◆ Supplied information:
--
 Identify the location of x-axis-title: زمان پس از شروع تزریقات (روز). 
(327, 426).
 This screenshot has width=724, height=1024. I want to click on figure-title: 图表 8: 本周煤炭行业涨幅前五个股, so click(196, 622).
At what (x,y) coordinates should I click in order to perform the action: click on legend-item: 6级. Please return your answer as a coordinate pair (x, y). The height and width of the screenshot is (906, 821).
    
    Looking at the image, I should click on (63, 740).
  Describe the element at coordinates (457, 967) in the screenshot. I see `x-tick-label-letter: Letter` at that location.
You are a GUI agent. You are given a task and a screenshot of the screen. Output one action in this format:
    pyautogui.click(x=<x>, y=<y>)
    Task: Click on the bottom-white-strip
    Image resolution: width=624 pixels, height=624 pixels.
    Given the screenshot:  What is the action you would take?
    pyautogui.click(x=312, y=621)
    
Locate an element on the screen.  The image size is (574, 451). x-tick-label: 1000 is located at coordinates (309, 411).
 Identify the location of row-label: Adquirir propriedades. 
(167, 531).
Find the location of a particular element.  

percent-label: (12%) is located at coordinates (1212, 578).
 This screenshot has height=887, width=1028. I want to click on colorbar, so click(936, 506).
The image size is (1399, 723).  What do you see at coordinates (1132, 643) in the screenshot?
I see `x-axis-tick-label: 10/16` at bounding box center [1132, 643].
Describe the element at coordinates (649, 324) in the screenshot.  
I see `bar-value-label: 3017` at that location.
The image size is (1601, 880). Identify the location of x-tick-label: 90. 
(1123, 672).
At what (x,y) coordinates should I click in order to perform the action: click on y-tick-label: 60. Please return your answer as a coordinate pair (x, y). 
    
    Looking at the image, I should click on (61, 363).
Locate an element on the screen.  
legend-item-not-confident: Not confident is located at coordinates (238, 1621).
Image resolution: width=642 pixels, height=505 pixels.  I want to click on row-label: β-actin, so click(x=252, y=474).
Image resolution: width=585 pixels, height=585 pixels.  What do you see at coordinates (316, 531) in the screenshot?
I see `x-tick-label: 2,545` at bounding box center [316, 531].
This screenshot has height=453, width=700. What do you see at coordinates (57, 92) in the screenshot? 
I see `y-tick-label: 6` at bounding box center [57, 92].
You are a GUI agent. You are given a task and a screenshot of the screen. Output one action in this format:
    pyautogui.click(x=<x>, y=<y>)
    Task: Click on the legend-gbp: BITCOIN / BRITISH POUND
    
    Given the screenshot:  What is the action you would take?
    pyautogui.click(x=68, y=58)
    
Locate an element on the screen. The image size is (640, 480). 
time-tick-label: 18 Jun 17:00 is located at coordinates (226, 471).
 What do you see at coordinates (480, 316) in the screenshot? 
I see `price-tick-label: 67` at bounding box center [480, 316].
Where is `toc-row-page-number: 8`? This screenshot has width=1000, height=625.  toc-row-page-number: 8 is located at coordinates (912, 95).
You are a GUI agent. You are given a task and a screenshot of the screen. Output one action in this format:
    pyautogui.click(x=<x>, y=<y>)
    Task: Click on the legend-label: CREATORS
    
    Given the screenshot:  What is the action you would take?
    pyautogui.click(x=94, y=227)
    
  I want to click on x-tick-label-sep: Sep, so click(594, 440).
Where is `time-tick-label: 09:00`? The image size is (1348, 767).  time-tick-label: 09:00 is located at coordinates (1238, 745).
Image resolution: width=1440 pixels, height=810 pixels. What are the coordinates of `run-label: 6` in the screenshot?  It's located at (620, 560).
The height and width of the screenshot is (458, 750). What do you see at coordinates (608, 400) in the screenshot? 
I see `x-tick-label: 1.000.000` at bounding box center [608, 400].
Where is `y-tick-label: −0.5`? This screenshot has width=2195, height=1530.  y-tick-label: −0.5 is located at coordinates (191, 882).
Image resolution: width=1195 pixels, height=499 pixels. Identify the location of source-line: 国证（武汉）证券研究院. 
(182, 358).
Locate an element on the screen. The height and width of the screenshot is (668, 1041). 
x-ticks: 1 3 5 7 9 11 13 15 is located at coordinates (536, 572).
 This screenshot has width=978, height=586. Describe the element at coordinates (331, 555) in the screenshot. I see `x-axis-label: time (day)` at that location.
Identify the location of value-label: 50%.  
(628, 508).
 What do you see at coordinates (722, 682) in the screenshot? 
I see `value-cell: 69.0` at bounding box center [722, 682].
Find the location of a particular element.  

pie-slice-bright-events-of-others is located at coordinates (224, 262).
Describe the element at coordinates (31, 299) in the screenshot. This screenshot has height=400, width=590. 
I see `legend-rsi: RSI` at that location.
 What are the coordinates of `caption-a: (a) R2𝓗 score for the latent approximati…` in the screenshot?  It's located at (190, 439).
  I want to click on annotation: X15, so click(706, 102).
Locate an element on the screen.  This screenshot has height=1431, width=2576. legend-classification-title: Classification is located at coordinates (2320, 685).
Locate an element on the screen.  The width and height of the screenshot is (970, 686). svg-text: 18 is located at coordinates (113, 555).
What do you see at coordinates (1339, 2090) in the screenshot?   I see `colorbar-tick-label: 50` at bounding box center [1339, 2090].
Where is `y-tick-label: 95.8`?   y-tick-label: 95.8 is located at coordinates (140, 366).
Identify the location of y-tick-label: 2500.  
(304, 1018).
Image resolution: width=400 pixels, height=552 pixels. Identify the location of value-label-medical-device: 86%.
--
◆ Activity:
Reproduce all the items above, replacing "Identify the location of" with "Find the position of" and keeping everything else the same.

◆ Response to this exercise:
 Find the position of x-axis-title: زمان پس از شروع تزریقات (روز). 
(327, 426).
 This screenshot has width=724, height=1024. I want to click on figure-title: 图表 8: 本周煤炭行业涨幅前五个股, so click(196, 622).
At what (x,y) coordinates should I click in order to perform the action: click on legend-item: 6级. Please return your answer as a coordinate pair (x, y). The height and width of the screenshot is (906, 821).
    
    Looking at the image, I should click on (63, 740).
  Describe the element at coordinates (457, 967) in the screenshot. I see `x-tick-label-letter: Letter` at that location.
You are a GUI agent. You are given a task and a screenshot of the screen. Output one action in this format:
    pyautogui.click(x=<x>, y=<y>)
    Task: Click on the bottom-white-strip
    Image resolution: width=624 pixels, height=624 pixels.
    Given the screenshot:  What is the action you would take?
    pyautogui.click(x=312, y=621)
    
Locate an element on the screen.  The image size is (574, 451). x-tick-label: 1000 is located at coordinates (309, 411).
 Find the position of row-label: Adquirir propriedades. 
(167, 531).
Find the location of a particular element.  

percent-label: (12%) is located at coordinates (1212, 578).
 This screenshot has height=887, width=1028. I want to click on colorbar, so click(936, 506).
The image size is (1399, 723).  What do you see at coordinates (1132, 643) in the screenshot?
I see `x-axis-tick-label: 10/16` at bounding box center [1132, 643].
Describe the element at coordinates (649, 324) in the screenshot.  
I see `bar-value-label: 3017` at that location.
The image size is (1601, 880). Find the position of x-tick-label: 90. 
(1123, 672).
At what (x,y) coordinates should I click in order to perform the action: click on y-tick-label: 60. Please return your answer as a coordinate pair (x, y). 
    
    Looking at the image, I should click on (61, 363).
Locate an element on the screen.  
legend-item-not-confident: Not confident is located at coordinates (238, 1621).
Image resolution: width=642 pixels, height=505 pixels.  I want to click on row-label: β-actin, so click(x=252, y=474).
Image resolution: width=585 pixels, height=585 pixels.  What do you see at coordinates (316, 531) in the screenshot?
I see `x-tick-label: 2,545` at bounding box center [316, 531].
This screenshot has height=453, width=700. What do you see at coordinates (57, 92) in the screenshot? 
I see `y-tick-label: 6` at bounding box center [57, 92].
You are a GUI agent. You are given a task and a screenshot of the screen. Output one action in this format:
    pyautogui.click(x=<x>, y=<y>)
    Task: Click on the legend-gbp: BITCOIN / BRITISH POUND
    
    Given the screenshot:  What is the action you would take?
    pyautogui.click(x=68, y=58)
    
Locate an element on the screen. The image size is (640, 480). 
time-tick-label: 18 Jun 17:00 is located at coordinates (226, 471).
 What do you see at coordinates (480, 316) in the screenshot? 
I see `price-tick-label: 67` at bounding box center [480, 316].
Where is `toc-row-page-number: 8`? This screenshot has width=1000, height=625.  toc-row-page-number: 8 is located at coordinates (912, 95).
You are a GUI agent. You are given a task and a screenshot of the screen. Output one action in this format:
    pyautogui.click(x=<x>, y=<y>)
    Task: Click on the legend-label: CREATORS
    
    Given the screenshot:  What is the action you would take?
    pyautogui.click(x=94, y=227)
    
  I want to click on x-tick-label-sep: Sep, so click(594, 440).
Where is `time-tick-label: 09:00`? The image size is (1348, 767).  time-tick-label: 09:00 is located at coordinates (1238, 745).
Image resolution: width=1440 pixels, height=810 pixels. What are the coordinates of `run-label: 6` in the screenshot?  It's located at (620, 560).
The height and width of the screenshot is (458, 750). What do you see at coordinates (608, 400) in the screenshot? 
I see `x-tick-label: 1.000.000` at bounding box center [608, 400].
Where is `y-tick-label: −0.5`? This screenshot has width=2195, height=1530.  y-tick-label: −0.5 is located at coordinates (191, 882).
Image resolution: width=1195 pixels, height=499 pixels. Find the position of source-line: 国证（武汉）证券研究院. 
(182, 358).
Locate an element on the screen. The height and width of the screenshot is (668, 1041). 
x-ticks: 1 3 5 7 9 11 13 15 is located at coordinates (536, 572).
 This screenshot has width=978, height=586. Describe the element at coordinates (331, 555) in the screenshot. I see `x-axis-label: time (day)` at that location.
Find the position of value-label: 50%.  
(628, 508).
 What do you see at coordinates (722, 682) in the screenshot? 
I see `value-cell: 69.0` at bounding box center [722, 682].
Find the location of a particular element.  

pie-slice-bright-events-of-others is located at coordinates (224, 262).
Describe the element at coordinates (31, 299) in the screenshot. This screenshot has height=400, width=590. 
I see `legend-rsi: RSI` at that location.
 What are the coordinates of `caption-a: (a) R2𝓗 score for the latent approximati…` in the screenshot?  It's located at (190, 439).
  I want to click on annotation: X15, so click(706, 102).
Locate an element on the screen.  This screenshot has height=1431, width=2576. legend-classification-title: Classification is located at coordinates (2320, 685).
Locate an element on the screen.  The width and height of the screenshot is (970, 686). svg-text: 18 is located at coordinates (113, 555).
What do you see at coordinates (1339, 2090) in the screenshot?   I see `colorbar-tick-label: 50` at bounding box center [1339, 2090].
Where is `y-tick-label: 95.8`?   y-tick-label: 95.8 is located at coordinates (140, 366).
Find the position of y-tick-label: 2500.  
(304, 1018).
Image resolution: width=400 pixels, height=552 pixels. Find the position of value-label-medical-device: 86%.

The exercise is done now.